Home>Levelset Community>Legal Help>I put a lien on a project today. The general contractor called threatening to sue me for breach of contract because I have a line in my contract saying I can't put a lien on the property. Is that legal?
I put a lien on a project today. The general contractor called threatening to sue me for breach of contract because I have a line in my contract saying I can't put a lien on the property. Is that legal?
Louisiana is a state with no specific statutory provision related to "no lien" clauses or the advance waiver of lien rights prior to work. However, there have been cases that hold a pre-work lien waiver or n-lien clause contained within a contract is unenforceable.

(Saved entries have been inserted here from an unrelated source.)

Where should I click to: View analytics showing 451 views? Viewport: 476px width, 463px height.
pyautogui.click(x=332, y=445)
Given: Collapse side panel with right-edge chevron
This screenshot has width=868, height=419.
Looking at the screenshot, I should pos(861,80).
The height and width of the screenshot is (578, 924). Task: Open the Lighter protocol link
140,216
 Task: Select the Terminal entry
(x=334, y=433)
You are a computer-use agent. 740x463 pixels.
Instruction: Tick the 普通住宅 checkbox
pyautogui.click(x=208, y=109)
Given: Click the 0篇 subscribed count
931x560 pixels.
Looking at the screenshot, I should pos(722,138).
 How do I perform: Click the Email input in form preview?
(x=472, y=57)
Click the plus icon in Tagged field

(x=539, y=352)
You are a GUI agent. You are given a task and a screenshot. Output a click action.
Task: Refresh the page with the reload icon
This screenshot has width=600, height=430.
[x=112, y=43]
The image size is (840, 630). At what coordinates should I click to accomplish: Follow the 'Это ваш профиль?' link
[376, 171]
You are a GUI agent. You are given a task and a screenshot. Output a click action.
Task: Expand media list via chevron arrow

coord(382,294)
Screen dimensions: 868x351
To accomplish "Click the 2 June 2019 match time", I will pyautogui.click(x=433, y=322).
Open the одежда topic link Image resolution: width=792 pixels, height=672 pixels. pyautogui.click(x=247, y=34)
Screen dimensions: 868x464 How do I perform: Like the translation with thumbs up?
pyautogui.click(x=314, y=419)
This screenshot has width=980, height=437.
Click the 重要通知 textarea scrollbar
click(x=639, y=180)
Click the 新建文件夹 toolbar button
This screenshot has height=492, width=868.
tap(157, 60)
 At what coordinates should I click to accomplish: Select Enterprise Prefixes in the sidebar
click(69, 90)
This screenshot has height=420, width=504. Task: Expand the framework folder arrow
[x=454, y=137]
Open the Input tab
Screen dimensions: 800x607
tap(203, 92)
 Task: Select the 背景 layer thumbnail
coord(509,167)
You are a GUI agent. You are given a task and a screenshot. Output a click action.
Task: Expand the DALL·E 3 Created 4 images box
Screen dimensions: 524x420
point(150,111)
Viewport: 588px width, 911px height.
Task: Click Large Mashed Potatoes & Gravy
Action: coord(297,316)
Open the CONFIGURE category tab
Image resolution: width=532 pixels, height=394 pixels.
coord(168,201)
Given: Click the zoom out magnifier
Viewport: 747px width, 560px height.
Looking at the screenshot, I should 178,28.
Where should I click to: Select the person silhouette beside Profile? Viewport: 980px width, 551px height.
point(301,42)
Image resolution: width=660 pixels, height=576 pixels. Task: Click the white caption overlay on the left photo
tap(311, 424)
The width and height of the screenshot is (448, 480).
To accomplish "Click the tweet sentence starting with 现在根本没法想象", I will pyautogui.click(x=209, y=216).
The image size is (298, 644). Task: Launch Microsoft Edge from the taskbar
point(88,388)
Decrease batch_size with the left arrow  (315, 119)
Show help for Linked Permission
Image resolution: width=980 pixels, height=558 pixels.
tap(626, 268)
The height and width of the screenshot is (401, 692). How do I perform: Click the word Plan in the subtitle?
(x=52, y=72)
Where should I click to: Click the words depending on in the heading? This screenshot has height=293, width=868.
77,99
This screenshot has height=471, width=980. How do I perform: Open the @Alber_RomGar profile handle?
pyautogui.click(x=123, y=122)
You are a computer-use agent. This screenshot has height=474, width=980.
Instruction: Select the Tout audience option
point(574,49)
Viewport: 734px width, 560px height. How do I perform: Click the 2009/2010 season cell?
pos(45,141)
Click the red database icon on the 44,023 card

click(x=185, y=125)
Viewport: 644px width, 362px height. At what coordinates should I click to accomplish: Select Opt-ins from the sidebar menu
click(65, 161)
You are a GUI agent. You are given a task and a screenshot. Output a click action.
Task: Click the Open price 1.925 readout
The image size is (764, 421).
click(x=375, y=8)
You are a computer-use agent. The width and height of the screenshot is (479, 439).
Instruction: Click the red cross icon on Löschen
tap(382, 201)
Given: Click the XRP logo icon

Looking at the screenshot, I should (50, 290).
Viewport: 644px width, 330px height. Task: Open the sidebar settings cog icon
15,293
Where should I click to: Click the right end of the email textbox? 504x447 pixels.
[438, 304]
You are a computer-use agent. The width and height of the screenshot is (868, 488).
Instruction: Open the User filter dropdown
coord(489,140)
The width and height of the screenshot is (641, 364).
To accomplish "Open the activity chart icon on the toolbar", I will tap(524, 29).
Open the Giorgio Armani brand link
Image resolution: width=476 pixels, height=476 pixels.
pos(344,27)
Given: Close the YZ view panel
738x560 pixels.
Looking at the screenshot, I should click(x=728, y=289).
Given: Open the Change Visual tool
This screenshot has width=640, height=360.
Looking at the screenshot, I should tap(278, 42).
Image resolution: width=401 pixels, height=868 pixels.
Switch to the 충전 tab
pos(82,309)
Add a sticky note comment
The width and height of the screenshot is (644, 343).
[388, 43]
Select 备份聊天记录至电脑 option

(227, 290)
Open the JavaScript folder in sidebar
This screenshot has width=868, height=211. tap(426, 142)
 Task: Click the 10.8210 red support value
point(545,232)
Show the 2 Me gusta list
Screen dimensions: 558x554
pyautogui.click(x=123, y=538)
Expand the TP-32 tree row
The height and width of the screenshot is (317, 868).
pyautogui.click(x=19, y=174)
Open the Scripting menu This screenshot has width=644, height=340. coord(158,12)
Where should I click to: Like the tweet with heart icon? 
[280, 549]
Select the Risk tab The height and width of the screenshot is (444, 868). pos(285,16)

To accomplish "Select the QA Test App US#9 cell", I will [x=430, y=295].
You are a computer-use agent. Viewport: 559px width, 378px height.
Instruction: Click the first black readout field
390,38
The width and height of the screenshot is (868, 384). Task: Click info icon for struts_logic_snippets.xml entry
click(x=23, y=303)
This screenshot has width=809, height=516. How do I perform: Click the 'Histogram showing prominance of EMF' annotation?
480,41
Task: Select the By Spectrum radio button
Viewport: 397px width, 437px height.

The 5th Circuit decided a case on this point and noted that: a “waiver” in Louisiana occurs only when there is “an existing right, a knowledge of its existence and an actual intention to relinquish it or conduct so inconsistent with the intent to enforce the right as to induce a reasonable belief that it has been relinquished.” Steptore v. Masco Constr. Co., Inc., 643 So.2d 1213, 1216 (La. 1994). Since there is no existing right to claim a lien prior to work being performed, the associated right could not be waived prior to the right existing.
Further, the court reasoned that since the party claiming the lien was entitled to payment under the contract, the failure to pay is a failure to perform on an obligation of the contract, that gives the lien claimant the right to dissolve the contract entirely. This dissolution of the contract would also dissolve the "no lien" clause contained therein.
There can be some danger, especially since this case was in the 5th Circuit applying Louisiana law, not in Louisiana courts, and parties can generally initiate a lawsuit for any or no reason (whether it's appropriate is a different story), but it appears that the scales generally tip in favor of the lien claimant and against the contractual no-lien clause.